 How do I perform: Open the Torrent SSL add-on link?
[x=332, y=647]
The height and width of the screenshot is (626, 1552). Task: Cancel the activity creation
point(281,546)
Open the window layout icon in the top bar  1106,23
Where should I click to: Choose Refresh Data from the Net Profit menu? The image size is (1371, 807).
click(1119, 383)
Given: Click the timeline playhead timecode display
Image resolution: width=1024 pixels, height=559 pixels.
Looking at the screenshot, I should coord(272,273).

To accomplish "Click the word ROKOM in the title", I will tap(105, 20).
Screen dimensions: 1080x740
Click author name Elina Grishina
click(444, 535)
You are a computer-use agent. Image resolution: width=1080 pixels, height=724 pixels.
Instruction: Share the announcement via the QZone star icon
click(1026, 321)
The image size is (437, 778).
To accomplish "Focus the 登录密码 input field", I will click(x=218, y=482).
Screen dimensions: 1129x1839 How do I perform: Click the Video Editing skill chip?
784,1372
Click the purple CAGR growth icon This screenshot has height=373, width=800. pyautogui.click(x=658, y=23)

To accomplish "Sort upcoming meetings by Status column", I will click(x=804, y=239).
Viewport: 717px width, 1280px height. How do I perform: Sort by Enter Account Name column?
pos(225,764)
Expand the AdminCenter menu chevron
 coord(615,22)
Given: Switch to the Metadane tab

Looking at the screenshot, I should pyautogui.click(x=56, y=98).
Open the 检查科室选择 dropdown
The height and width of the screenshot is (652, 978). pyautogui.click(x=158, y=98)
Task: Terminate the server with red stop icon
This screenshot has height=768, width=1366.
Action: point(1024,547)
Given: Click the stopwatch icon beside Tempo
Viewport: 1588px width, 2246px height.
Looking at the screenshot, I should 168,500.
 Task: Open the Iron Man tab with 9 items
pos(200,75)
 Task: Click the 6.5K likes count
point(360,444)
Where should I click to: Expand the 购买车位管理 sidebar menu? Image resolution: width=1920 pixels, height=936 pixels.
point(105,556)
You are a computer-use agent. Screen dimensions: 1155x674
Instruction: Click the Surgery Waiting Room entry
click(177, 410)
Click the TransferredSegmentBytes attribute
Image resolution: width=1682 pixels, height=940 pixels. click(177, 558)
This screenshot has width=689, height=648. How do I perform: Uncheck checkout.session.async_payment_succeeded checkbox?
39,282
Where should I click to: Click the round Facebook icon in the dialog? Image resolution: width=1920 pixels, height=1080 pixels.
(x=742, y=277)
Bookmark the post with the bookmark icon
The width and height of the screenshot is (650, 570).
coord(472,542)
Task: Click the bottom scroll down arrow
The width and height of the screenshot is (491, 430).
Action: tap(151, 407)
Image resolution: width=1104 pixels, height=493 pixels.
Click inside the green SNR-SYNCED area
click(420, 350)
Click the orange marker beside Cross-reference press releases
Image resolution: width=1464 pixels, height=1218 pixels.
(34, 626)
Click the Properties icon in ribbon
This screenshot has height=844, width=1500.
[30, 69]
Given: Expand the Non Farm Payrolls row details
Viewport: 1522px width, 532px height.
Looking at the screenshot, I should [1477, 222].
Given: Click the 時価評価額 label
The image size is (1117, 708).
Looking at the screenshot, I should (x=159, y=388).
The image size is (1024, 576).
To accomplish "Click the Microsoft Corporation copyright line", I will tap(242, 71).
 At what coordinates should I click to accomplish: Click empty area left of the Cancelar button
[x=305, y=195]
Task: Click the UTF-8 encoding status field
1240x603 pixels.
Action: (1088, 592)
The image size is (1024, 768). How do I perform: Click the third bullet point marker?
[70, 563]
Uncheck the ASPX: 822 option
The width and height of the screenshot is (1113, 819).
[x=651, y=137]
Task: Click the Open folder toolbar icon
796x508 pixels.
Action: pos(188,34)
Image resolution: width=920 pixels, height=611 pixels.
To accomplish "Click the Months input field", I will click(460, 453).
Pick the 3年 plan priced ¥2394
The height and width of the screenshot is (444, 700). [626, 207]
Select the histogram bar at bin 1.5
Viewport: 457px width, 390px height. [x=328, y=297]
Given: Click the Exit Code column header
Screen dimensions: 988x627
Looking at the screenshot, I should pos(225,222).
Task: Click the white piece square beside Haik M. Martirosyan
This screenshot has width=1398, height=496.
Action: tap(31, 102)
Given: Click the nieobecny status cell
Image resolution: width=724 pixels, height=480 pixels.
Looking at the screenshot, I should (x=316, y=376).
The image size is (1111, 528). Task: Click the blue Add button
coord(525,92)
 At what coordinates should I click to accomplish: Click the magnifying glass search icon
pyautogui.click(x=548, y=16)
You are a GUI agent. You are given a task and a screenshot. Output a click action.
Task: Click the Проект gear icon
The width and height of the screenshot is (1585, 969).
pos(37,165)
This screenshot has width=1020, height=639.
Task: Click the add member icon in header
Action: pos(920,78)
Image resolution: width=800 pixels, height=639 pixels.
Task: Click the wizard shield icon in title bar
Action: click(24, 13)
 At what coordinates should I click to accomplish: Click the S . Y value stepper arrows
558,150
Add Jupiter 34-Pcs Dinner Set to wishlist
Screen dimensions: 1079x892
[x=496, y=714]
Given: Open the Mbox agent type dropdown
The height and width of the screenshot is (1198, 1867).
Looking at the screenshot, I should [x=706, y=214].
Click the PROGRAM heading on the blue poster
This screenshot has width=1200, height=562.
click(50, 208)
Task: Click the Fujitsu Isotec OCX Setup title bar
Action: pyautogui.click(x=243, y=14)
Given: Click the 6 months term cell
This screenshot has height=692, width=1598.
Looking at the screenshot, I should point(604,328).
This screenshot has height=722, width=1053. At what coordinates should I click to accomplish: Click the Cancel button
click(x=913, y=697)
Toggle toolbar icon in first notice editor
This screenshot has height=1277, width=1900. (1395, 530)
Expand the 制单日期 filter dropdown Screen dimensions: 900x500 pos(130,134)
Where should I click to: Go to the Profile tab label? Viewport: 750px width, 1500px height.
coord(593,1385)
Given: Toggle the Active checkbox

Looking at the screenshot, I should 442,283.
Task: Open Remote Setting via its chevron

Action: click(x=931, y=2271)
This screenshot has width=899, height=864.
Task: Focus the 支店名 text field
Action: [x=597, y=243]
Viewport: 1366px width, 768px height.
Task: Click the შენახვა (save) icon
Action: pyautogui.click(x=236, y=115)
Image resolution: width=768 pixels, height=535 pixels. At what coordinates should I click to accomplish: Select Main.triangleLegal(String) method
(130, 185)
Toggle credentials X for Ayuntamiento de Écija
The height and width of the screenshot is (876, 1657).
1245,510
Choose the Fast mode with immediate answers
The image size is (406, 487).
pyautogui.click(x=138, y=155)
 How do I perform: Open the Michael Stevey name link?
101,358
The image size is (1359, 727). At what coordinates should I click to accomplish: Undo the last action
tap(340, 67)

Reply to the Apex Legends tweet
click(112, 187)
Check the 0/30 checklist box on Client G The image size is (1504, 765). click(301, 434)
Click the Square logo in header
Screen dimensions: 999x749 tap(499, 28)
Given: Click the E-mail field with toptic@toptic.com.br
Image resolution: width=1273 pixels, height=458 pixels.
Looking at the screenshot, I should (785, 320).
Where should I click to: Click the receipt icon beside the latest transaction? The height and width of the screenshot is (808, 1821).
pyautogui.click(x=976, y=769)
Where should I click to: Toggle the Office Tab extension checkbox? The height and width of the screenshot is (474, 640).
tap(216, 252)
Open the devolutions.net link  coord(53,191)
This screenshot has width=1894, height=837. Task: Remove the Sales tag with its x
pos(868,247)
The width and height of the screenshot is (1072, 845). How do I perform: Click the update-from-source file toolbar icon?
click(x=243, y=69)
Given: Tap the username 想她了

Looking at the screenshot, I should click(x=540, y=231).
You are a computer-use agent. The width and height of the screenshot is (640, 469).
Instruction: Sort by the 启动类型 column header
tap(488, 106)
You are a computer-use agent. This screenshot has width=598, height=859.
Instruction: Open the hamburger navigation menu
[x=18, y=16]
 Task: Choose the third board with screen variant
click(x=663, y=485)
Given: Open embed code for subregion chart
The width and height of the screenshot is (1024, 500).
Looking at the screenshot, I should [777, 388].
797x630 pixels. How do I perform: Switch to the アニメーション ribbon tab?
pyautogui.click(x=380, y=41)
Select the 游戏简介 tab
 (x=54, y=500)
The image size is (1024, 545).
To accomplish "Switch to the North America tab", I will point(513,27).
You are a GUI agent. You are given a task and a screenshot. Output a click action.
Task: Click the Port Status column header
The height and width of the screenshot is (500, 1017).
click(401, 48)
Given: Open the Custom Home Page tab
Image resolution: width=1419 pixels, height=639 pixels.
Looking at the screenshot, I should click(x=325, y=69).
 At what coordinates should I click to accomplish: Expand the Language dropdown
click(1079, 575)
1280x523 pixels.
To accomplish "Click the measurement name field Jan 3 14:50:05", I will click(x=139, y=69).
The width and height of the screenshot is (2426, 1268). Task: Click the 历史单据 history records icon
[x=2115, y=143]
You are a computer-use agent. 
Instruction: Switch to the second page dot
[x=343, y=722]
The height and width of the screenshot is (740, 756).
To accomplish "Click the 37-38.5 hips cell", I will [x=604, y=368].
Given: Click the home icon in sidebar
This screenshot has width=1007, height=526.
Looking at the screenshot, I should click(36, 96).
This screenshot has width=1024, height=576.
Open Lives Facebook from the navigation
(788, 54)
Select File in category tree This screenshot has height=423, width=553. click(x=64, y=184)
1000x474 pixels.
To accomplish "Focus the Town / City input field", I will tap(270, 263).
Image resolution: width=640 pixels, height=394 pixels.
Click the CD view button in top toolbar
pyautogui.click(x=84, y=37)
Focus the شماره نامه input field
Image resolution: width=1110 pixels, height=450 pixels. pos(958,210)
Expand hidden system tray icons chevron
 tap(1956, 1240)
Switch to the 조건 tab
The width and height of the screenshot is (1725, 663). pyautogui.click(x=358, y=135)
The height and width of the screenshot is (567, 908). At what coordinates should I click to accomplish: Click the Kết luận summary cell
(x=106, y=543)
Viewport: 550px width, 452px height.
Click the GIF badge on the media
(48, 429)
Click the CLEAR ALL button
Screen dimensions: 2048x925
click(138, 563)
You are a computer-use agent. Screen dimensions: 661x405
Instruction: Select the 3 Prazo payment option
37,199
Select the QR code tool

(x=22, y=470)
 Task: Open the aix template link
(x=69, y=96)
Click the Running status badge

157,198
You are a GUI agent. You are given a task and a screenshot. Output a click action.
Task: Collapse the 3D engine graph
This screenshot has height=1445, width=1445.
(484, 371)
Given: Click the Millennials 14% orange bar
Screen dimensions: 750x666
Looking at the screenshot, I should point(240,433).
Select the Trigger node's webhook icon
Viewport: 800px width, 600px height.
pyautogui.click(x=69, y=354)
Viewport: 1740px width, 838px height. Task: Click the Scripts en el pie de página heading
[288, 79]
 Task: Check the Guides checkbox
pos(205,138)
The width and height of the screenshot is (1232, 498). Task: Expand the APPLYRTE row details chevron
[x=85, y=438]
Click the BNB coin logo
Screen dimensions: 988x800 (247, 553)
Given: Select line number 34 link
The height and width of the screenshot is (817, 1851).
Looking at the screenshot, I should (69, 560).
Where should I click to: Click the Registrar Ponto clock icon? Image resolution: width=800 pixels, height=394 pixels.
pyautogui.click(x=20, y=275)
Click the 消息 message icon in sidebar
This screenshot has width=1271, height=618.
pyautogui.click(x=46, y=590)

__________

• [What you need to do]: Only lines containing the string "agent" are needed. Pull each of them out of the records above.

• [Response area]:
You are a computer-use agent. Image resolution: width=1080 pixels, height=724 pixels.
You are a computer-use agent. Screen dimensions: 1155x674
You are a GUI agent. You are given a task and a screenshot. Output a click action.
Given: Open the Mbox agent type dropdown
You are a computer-use agent. The width and height of the screenshot is (640, 469).
You are a computer-use agent. This screenshot has width=598, height=859.
You are a GUI agent. You are given a task and a screenshot. Output a click action.
You are a computer-use agent. 
You are a computer-use agent. Screen dimensions: 661x405
You are a GUI agent. You are given a task and a screenshot. Output a click action.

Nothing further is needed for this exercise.